== What you need to do ==
In the records below, find the line containing "Screen dimensions: 1008x622", then reproduce that line and every one after it to the end, exactly and alone.

*** Data section Section Begins ***

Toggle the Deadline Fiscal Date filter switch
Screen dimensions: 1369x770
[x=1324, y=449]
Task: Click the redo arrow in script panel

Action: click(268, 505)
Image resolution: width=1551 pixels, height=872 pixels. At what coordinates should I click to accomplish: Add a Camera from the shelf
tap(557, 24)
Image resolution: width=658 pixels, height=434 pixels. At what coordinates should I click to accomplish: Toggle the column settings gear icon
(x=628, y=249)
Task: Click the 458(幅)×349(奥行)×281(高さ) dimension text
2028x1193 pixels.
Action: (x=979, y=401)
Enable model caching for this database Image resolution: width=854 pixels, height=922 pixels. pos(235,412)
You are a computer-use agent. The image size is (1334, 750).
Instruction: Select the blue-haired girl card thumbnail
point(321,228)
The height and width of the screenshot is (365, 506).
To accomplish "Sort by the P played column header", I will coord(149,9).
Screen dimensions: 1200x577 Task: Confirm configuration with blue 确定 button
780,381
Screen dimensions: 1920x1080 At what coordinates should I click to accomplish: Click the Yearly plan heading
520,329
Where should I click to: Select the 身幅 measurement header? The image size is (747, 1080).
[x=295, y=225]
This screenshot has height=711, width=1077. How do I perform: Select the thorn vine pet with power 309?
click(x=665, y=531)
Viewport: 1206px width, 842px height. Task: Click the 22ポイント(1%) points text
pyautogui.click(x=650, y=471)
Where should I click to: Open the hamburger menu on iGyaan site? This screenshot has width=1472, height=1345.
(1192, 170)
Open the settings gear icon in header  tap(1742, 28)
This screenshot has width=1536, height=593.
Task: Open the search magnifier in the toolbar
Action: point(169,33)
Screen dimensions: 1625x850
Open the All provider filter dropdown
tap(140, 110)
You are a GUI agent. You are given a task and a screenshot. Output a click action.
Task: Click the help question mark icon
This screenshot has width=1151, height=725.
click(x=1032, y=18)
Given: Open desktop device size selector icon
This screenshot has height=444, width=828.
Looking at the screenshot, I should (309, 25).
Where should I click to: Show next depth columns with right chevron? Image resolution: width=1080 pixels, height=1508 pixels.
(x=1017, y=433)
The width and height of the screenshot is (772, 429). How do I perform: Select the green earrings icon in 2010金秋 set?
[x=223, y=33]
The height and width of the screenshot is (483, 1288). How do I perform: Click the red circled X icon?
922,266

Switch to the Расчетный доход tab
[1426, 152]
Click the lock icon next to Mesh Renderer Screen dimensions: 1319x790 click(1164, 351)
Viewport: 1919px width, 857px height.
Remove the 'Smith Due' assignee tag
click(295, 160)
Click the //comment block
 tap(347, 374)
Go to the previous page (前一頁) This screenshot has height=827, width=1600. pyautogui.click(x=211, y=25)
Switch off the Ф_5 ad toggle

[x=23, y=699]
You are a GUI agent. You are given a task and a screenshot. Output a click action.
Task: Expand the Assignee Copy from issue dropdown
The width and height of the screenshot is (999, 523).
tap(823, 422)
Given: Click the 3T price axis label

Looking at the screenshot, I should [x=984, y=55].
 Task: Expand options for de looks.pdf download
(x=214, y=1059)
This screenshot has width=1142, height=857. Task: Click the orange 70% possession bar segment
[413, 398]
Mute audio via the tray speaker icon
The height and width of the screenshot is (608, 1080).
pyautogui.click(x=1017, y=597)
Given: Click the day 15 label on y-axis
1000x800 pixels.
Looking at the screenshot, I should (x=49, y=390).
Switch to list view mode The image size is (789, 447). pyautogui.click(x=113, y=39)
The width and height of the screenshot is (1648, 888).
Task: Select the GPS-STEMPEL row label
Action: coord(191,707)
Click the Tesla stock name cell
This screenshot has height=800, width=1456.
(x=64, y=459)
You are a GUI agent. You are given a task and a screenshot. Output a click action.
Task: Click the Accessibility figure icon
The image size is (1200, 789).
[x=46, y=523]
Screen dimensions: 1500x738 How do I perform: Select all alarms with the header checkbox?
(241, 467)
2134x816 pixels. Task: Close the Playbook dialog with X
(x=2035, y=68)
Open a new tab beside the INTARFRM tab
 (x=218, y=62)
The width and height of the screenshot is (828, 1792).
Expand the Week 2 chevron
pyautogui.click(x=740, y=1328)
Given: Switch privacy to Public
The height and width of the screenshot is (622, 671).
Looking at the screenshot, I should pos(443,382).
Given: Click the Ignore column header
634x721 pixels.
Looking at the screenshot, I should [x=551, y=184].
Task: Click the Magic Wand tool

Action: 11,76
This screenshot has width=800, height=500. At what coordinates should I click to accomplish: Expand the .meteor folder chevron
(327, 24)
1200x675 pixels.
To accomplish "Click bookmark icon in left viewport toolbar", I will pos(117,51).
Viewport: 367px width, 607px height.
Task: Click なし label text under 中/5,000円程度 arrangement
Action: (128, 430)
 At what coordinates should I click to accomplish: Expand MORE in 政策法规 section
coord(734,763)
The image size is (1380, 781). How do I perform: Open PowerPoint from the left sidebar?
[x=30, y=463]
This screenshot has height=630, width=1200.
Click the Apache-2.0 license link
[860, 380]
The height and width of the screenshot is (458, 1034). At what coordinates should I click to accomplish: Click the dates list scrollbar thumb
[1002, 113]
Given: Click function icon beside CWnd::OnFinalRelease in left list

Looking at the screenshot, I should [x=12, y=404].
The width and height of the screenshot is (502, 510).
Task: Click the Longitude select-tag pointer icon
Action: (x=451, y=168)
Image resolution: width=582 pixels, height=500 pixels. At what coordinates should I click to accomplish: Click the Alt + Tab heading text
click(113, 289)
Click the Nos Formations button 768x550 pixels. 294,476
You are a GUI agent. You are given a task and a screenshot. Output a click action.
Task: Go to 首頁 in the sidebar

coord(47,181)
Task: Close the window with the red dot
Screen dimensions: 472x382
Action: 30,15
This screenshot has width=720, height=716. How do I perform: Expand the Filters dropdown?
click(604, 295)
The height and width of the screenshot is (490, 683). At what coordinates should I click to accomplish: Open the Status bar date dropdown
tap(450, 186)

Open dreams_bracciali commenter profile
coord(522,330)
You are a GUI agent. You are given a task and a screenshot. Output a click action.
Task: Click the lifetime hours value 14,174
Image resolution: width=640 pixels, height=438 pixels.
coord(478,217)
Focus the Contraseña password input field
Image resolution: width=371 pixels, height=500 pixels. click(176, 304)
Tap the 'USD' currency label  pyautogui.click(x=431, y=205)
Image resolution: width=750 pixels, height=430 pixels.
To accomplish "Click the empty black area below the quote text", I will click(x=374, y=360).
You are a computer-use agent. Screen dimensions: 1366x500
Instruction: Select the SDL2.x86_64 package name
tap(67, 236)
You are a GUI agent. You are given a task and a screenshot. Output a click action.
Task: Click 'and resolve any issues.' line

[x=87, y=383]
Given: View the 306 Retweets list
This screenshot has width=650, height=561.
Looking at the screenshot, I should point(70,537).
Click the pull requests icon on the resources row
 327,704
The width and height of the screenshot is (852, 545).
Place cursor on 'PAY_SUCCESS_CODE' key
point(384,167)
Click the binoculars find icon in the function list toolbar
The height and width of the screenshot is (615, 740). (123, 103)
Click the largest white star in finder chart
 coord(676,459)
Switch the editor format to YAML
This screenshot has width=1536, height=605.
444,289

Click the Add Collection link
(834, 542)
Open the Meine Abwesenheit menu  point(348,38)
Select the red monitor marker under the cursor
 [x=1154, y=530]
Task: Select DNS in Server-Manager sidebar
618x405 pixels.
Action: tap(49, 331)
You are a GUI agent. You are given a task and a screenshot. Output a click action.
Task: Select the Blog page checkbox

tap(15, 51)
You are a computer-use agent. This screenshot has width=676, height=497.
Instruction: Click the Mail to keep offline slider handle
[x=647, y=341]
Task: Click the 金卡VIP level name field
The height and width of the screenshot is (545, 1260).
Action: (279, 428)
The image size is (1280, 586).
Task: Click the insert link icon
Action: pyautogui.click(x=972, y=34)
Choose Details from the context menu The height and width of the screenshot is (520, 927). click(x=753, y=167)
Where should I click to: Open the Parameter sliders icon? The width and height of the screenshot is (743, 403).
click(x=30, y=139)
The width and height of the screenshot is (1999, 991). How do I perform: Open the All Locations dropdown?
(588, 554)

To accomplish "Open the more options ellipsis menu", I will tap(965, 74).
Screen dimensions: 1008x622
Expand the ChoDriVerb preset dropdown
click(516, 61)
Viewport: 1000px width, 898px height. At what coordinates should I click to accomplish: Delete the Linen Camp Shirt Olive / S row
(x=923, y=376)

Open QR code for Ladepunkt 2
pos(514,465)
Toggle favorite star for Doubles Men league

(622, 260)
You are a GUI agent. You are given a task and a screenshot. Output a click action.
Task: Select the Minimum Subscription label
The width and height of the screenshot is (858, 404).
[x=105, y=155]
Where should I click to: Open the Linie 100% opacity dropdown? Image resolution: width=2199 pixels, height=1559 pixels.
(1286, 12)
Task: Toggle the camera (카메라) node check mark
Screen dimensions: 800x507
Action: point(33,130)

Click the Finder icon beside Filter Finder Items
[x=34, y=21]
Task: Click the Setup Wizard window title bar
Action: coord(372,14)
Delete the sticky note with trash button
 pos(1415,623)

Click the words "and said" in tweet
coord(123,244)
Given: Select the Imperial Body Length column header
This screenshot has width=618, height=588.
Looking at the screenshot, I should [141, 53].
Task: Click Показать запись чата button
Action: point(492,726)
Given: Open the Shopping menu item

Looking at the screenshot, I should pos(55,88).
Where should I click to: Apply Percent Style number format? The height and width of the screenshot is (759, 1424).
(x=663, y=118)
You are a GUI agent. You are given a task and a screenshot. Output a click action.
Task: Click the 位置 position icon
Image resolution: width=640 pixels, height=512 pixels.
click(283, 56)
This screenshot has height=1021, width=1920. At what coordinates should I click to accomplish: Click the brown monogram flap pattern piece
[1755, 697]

*** Data section Section Ends ***

== Finished exercise ==
Screen dimensions: 1008x622
Expand the ChoDriVerb preset dropdown
click(516, 61)
Viewport: 1000px width, 898px height. At what coordinates should I click to accomplish: Delete the Linen Camp Shirt Olive / S row
(x=923, y=376)

Open QR code for Ladepunkt 2
pos(514,465)
Toggle favorite star for Doubles Men league

(622, 260)
You are a GUI agent. You are given a task and a screenshot. Output a click action.
Task: Select the Minimum Subscription label
The width and height of the screenshot is (858, 404).
[x=105, y=155]
Where should I click to: Open the Linie 100% opacity dropdown? Image resolution: width=2199 pixels, height=1559 pixels.
(1286, 12)
Task: Toggle the camera (카메라) node check mark
Screen dimensions: 800x507
Action: point(33,130)

Click the Finder icon beside Filter Finder Items
[x=34, y=21]
Task: Click the Setup Wizard window title bar
Action: coord(372,14)
Delete the sticky note with trash button
 pos(1415,623)

Click the words "and said" in tweet
coord(123,244)
Given: Select the Imperial Body Length column header
This screenshot has width=618, height=588.
Looking at the screenshot, I should [141, 53].
Task: Click Показать запись чата button
Action: point(492,726)
Given: Open the Shopping menu item

Looking at the screenshot, I should pos(55,88).
Where should I click to: Apply Percent Style number format? The height and width of the screenshot is (759, 1424).
(x=663, y=118)
You are a GUI agent. You are given a task and a screenshot. Output a click action.
Task: Click the 位置 position icon
Image resolution: width=640 pixels, height=512 pixels.
click(283, 56)
This screenshot has height=1021, width=1920. At what coordinates should I click to accomplish: Click the brown monogram flap pattern piece
[1755, 697]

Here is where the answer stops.